Nevertheless, synthetic fat production doesn’t always compare favourably to conventional fat production. Regional differences play a role, like yields and farming practices. In the future, if we should use only renewable energy, the case for synthetic production would be much clearer. And of course, synthetic fats score much better on land use.
But then, would synthetic fats be cheaper than traditionally produced fats? Here, the authors are very cautious. The estimate that ‘prices for high-purity synthetic fats may never be lower than the prices of the cheapest agricultural oils.’ Even though food produced in this way might carry advantages, for instance in purity. And there is no guarantee that the public will embrace the synthetic version. Also, the advent of synthetic foods would put many agricultural workers put of work. But then, industrialized nations have gone through a comparable process and managed it. And would people accept synthetically produced food? We don’t know.
Easing the environmental burden
Agriculture as it is now, uses a large share of the Earth’s resources, particularly land and water. Food without agriculture would ease this environmental burden. It would also give us the opportunity to reconcile protection of natural ecosystems with human food security.

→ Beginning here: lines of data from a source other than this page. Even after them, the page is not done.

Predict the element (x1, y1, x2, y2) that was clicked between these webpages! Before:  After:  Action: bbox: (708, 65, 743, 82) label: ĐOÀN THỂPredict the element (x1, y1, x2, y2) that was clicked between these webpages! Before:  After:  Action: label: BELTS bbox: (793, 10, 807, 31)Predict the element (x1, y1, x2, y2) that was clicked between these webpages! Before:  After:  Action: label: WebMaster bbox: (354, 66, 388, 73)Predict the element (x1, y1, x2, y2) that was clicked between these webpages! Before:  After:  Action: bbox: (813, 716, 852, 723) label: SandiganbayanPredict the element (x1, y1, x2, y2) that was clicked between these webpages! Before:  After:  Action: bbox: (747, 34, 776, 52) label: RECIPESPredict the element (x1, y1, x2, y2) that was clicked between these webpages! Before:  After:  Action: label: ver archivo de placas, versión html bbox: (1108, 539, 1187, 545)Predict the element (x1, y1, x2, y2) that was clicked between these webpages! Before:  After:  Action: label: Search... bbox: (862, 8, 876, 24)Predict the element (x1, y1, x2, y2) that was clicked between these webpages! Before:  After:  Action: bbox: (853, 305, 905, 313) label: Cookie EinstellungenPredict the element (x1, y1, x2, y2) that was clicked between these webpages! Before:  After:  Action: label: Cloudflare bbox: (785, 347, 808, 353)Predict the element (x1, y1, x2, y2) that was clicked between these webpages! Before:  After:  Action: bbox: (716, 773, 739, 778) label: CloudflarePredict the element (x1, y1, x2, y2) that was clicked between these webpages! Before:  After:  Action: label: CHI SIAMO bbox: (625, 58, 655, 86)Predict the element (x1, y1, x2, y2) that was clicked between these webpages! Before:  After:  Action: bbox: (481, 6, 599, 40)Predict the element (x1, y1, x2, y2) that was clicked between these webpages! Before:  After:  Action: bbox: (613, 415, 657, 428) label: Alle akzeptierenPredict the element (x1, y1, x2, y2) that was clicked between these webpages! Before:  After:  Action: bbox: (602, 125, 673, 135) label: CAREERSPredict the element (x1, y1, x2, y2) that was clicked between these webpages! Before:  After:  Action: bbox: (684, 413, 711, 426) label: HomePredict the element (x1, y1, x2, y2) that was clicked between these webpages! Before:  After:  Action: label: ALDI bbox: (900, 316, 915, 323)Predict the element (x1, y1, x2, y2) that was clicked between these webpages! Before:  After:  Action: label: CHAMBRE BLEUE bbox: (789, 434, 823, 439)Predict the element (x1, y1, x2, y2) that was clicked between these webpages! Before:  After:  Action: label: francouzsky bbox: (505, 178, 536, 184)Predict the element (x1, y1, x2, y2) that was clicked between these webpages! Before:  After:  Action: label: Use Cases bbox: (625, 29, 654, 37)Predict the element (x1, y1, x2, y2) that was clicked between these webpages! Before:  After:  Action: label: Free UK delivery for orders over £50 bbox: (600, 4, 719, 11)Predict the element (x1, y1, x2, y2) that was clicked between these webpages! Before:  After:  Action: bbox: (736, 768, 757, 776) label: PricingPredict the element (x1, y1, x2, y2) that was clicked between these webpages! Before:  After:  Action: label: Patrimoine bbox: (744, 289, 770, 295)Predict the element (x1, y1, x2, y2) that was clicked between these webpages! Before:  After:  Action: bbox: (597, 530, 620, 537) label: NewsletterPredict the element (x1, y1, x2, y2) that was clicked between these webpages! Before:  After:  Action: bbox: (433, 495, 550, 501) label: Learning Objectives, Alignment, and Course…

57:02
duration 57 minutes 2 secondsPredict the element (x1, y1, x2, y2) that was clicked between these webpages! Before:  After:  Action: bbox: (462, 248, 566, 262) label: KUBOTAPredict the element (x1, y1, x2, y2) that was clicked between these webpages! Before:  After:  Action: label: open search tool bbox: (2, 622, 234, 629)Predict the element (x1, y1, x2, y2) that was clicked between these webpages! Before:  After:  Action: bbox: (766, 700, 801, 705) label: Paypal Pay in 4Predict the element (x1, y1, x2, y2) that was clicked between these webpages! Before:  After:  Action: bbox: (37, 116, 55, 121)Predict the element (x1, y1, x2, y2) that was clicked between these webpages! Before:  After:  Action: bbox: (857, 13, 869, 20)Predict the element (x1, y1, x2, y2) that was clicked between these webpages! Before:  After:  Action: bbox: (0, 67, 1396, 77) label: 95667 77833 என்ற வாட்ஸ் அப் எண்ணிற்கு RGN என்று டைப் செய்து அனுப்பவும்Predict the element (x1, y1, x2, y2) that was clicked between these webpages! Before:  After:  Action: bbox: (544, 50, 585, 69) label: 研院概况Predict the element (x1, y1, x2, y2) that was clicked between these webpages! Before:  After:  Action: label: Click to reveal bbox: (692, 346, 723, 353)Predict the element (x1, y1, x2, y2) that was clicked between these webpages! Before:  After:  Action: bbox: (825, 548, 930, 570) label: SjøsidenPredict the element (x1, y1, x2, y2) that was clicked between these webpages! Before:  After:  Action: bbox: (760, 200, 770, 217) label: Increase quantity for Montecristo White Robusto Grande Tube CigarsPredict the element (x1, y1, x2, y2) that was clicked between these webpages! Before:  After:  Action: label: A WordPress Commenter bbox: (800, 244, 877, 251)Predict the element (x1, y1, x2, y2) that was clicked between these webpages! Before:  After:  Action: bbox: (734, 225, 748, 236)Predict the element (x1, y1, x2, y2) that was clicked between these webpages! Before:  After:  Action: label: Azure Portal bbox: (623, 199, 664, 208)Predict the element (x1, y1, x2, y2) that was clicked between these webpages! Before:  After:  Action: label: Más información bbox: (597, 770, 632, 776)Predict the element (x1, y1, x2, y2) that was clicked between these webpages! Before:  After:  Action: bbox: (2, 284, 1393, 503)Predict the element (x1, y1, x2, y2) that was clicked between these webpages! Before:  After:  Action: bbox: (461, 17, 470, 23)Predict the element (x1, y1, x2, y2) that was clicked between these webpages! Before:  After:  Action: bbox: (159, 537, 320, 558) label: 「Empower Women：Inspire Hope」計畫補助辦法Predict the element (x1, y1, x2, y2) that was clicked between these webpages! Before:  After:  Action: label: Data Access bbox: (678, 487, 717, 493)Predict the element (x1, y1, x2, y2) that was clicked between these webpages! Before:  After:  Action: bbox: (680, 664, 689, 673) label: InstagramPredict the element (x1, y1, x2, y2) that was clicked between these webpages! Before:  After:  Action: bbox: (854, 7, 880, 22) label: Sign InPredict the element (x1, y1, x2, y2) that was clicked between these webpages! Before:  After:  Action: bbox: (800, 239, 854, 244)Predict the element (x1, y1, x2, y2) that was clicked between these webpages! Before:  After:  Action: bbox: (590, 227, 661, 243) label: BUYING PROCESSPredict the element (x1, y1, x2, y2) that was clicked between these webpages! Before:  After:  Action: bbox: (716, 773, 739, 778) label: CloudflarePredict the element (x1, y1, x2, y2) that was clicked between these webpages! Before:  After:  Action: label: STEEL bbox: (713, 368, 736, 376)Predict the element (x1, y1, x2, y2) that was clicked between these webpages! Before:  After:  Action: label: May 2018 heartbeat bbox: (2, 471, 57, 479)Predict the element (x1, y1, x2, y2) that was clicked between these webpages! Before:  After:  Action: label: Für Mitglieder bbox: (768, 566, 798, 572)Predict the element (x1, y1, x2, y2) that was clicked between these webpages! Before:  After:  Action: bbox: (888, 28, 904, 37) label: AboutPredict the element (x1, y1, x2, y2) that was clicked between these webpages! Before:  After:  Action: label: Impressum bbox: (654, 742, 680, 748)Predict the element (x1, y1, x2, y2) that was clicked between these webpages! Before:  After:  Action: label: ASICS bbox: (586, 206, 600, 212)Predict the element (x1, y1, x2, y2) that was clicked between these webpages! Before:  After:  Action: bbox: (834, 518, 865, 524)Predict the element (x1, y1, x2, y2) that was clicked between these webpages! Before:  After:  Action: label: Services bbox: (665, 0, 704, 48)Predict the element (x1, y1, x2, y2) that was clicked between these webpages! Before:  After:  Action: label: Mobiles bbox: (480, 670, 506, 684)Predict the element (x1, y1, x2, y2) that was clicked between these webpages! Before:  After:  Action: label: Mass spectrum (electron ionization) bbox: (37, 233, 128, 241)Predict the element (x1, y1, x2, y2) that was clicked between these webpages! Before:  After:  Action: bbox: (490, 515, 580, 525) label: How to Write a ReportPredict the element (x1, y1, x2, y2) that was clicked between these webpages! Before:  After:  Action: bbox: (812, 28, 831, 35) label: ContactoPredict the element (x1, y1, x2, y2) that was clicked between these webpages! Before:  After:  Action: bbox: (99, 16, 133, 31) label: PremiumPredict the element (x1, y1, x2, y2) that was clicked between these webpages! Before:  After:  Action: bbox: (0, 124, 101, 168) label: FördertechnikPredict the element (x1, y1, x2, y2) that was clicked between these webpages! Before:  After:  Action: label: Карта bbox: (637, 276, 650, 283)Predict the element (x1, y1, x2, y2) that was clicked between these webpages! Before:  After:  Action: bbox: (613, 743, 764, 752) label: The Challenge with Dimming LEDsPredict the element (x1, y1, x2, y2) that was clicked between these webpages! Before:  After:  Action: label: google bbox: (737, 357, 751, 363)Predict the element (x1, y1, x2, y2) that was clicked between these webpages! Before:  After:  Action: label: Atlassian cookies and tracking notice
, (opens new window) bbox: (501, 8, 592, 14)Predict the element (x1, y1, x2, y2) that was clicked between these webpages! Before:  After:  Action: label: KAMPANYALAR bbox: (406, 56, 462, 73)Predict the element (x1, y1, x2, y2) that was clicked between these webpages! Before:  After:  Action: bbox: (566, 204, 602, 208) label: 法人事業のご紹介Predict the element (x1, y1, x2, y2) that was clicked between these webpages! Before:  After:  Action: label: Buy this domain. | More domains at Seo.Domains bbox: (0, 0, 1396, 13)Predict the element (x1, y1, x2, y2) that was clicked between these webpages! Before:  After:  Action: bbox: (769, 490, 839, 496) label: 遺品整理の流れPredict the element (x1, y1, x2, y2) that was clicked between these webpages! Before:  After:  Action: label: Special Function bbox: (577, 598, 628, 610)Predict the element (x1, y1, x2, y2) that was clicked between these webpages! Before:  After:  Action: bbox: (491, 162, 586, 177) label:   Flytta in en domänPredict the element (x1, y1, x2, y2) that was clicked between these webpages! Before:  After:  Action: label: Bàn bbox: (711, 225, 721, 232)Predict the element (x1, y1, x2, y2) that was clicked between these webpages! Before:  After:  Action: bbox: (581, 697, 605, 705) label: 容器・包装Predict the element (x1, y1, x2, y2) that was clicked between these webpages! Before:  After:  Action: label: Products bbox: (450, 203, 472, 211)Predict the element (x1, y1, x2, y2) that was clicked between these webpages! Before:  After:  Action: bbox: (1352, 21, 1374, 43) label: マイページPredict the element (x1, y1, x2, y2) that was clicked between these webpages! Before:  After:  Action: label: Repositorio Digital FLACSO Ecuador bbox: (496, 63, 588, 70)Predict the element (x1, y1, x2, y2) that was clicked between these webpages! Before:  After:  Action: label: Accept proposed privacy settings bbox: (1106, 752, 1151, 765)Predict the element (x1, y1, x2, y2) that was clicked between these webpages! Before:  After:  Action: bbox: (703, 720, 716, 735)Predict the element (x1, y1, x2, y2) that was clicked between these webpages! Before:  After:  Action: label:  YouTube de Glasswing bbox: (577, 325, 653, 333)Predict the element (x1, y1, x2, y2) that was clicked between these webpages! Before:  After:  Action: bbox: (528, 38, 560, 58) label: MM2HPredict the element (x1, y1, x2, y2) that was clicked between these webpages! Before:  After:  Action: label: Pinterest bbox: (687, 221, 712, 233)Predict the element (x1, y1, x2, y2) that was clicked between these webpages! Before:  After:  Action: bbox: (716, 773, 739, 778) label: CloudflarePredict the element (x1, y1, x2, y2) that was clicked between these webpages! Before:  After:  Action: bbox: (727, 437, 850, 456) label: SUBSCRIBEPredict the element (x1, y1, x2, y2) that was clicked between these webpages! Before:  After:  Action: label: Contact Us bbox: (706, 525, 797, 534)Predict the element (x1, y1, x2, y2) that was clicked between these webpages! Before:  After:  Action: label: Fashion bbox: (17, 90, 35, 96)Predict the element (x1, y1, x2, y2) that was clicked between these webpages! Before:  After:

On the other hand, will industrially produced fats be as healthy as natural fats? The latter show a natural variety, whereas synthetic products tend to be pure and non-varied. Our guess is that natural variations have favourable effects. And would mankind be able to build a food industry quickly enough to make up for the loss of agricultural production? What about other food ingredients than fat? Industrially produced food: it looks more like a dream than like an opportunity. We might better concentrate on raising agricultural productivity, more efficiently using its inputs. That might also ease the tension between biodiversity and agricultural production.